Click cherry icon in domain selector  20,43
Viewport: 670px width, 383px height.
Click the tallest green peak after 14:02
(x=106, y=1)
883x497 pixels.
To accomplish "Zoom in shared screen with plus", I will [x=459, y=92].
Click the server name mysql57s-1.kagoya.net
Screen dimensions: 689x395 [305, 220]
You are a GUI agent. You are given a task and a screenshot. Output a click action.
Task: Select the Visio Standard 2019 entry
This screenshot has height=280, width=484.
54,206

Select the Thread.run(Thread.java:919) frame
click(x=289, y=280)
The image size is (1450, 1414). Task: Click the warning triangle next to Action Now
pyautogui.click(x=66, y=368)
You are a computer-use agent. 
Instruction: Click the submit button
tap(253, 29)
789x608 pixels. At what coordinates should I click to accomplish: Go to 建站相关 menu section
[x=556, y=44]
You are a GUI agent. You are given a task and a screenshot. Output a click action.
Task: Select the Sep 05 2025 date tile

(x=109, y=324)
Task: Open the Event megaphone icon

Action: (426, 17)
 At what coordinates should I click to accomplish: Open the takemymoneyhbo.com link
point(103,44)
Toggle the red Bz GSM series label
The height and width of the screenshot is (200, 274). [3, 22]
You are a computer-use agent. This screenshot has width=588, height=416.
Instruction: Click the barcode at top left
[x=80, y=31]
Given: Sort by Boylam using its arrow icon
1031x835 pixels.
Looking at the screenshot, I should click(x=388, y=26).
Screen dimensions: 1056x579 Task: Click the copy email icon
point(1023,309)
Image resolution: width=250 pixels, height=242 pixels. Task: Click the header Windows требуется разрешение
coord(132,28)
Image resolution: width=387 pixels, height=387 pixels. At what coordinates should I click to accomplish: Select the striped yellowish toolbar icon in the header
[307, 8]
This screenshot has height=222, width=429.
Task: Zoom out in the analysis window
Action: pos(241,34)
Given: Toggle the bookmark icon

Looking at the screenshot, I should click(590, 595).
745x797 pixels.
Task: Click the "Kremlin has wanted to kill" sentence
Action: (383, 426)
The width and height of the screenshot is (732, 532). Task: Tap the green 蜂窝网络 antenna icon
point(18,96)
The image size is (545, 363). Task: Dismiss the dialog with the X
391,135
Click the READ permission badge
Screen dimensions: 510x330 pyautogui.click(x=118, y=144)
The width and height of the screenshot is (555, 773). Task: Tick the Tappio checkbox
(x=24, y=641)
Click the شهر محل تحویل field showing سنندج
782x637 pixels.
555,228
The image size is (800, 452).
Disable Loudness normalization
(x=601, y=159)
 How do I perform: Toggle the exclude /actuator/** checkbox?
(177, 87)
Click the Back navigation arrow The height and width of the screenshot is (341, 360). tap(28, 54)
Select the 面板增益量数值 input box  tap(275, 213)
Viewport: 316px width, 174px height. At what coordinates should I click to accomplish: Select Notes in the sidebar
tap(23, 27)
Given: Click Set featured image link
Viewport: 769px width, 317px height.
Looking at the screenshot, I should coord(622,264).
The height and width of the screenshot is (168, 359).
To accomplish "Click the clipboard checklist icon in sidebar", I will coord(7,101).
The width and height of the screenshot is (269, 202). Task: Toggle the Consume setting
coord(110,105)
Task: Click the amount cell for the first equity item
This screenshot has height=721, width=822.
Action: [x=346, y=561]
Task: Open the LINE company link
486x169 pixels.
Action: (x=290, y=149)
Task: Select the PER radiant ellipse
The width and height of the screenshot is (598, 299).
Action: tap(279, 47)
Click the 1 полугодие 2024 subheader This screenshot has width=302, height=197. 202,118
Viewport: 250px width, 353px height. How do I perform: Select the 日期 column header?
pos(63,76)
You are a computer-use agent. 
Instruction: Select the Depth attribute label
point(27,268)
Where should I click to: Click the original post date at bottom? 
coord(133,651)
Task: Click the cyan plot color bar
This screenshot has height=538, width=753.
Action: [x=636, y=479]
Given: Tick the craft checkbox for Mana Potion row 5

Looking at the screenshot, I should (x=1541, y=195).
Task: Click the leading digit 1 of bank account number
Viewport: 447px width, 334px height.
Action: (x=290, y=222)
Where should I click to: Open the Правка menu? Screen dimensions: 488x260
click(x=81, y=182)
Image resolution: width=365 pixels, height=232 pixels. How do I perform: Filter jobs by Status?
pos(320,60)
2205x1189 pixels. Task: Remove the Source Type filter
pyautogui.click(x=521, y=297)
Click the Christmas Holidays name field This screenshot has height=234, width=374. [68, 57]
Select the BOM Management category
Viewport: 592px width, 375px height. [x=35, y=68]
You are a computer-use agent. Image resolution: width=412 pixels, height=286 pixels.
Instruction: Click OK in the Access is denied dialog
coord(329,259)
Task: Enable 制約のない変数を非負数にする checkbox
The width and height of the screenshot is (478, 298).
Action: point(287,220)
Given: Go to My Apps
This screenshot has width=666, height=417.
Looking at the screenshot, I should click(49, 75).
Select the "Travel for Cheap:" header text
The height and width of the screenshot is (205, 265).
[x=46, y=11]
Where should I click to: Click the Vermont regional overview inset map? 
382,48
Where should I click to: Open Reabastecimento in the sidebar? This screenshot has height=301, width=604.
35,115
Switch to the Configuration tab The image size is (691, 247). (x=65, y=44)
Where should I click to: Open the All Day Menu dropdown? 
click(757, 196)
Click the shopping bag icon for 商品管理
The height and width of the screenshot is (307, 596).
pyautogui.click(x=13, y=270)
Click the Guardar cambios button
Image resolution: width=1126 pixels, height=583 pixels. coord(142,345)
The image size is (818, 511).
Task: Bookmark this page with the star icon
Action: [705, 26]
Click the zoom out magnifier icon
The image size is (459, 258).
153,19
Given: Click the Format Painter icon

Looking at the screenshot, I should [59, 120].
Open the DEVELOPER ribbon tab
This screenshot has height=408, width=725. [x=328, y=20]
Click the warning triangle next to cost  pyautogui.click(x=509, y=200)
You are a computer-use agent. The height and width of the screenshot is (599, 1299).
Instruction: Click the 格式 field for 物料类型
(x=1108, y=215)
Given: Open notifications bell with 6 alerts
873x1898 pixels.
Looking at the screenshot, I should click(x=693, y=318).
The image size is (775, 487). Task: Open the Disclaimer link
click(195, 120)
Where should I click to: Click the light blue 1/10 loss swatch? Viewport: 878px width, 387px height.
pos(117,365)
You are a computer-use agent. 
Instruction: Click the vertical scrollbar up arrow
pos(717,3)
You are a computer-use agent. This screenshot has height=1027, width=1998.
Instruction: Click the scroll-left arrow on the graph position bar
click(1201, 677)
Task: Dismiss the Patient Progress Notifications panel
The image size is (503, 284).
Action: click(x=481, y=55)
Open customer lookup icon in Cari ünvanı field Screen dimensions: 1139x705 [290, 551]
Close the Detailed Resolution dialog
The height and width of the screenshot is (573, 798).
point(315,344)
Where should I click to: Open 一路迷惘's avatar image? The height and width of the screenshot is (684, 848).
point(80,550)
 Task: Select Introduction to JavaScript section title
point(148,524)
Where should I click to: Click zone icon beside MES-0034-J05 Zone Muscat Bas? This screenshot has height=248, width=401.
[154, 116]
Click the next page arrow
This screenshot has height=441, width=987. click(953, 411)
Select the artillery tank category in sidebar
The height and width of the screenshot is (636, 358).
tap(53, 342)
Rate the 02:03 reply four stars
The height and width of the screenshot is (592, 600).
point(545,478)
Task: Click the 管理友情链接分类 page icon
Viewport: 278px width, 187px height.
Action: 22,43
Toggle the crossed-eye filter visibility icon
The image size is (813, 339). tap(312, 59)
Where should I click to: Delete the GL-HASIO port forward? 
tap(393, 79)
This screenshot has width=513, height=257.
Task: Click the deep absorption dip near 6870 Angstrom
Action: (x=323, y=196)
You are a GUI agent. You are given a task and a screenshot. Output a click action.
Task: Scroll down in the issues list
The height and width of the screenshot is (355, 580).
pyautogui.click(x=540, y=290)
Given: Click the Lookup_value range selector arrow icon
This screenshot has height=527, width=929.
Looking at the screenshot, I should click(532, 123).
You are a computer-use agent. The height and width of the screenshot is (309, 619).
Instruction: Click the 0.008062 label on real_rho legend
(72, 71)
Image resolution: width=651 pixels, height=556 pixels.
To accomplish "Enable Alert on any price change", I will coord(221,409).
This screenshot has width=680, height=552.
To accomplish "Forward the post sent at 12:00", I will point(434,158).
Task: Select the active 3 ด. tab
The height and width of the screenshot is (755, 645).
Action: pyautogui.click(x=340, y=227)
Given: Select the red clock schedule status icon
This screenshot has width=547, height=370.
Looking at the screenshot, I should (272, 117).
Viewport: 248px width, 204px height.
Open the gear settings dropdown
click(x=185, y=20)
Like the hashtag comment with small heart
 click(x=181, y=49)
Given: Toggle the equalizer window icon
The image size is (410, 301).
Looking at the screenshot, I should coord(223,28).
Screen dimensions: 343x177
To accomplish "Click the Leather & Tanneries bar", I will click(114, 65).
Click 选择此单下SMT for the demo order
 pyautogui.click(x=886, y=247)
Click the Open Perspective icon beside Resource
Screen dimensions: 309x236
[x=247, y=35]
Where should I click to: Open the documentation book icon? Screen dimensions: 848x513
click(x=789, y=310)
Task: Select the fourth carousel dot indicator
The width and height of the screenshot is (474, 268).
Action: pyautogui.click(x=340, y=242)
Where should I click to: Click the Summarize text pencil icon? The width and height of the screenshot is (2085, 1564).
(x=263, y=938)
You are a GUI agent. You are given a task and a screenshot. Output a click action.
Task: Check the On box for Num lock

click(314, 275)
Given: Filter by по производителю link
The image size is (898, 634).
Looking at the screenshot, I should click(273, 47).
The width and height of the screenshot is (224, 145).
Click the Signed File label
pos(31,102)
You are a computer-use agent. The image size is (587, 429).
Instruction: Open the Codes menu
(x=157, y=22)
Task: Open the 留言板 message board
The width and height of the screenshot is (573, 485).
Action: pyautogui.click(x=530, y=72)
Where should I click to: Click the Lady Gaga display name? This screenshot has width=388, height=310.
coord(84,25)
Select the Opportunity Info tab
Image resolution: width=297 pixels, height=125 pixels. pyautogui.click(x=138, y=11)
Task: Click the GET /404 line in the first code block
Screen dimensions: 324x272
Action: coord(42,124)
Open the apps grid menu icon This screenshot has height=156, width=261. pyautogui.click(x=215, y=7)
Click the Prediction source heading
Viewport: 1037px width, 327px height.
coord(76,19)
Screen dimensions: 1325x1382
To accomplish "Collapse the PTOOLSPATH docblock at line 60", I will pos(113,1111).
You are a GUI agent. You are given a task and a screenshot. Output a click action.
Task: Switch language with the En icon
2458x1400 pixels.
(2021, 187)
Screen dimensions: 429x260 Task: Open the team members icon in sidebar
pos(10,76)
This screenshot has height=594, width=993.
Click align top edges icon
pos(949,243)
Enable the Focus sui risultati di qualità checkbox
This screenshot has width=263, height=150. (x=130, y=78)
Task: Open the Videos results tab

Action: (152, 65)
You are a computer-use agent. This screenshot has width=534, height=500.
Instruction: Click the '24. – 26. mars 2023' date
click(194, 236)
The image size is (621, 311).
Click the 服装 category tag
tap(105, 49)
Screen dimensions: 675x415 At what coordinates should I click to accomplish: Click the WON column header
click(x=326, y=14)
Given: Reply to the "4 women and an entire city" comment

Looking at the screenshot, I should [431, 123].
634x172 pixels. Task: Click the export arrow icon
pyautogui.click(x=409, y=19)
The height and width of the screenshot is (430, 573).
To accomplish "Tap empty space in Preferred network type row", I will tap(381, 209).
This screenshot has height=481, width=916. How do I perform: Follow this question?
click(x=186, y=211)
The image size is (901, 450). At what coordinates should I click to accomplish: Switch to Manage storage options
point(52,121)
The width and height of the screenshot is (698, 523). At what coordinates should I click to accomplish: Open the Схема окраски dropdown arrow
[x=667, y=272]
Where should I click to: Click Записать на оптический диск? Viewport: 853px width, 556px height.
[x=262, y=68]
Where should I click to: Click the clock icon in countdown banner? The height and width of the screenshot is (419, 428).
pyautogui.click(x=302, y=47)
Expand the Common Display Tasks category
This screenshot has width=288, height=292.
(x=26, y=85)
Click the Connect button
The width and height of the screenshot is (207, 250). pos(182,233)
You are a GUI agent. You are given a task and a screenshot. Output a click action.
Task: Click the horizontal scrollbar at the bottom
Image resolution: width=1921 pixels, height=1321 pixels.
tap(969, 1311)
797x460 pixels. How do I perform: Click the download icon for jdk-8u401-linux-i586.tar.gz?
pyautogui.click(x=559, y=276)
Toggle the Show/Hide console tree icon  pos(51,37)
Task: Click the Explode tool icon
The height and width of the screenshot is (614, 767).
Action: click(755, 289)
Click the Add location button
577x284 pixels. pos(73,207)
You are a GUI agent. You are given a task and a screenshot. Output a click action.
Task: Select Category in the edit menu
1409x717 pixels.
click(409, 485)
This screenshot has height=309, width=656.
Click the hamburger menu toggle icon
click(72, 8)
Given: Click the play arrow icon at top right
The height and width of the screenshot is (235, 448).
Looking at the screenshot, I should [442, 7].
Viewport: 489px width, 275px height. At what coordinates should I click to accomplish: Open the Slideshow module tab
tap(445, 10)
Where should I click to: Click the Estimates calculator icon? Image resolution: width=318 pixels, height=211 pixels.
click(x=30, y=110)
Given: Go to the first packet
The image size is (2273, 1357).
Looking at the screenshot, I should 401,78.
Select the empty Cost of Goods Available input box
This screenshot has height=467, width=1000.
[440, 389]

» **EXERCISE PROMPT**: Copy the lines beginning with the one that contains "The width and height of the screenshot is (269, 202)." and ending with the one that contains "Action: (x=290, y=149)", reproducing them verbatim.

» **FULL OUTPUT**:
The width and height of the screenshot is (269, 202). Task: Toggle the Consume setting
coord(110,105)
Task: Click the amount cell for the first equity item
This screenshot has height=721, width=822.
Action: [x=346, y=561]
Task: Open the LINE company link
486x169 pixels.
Action: (x=290, y=149)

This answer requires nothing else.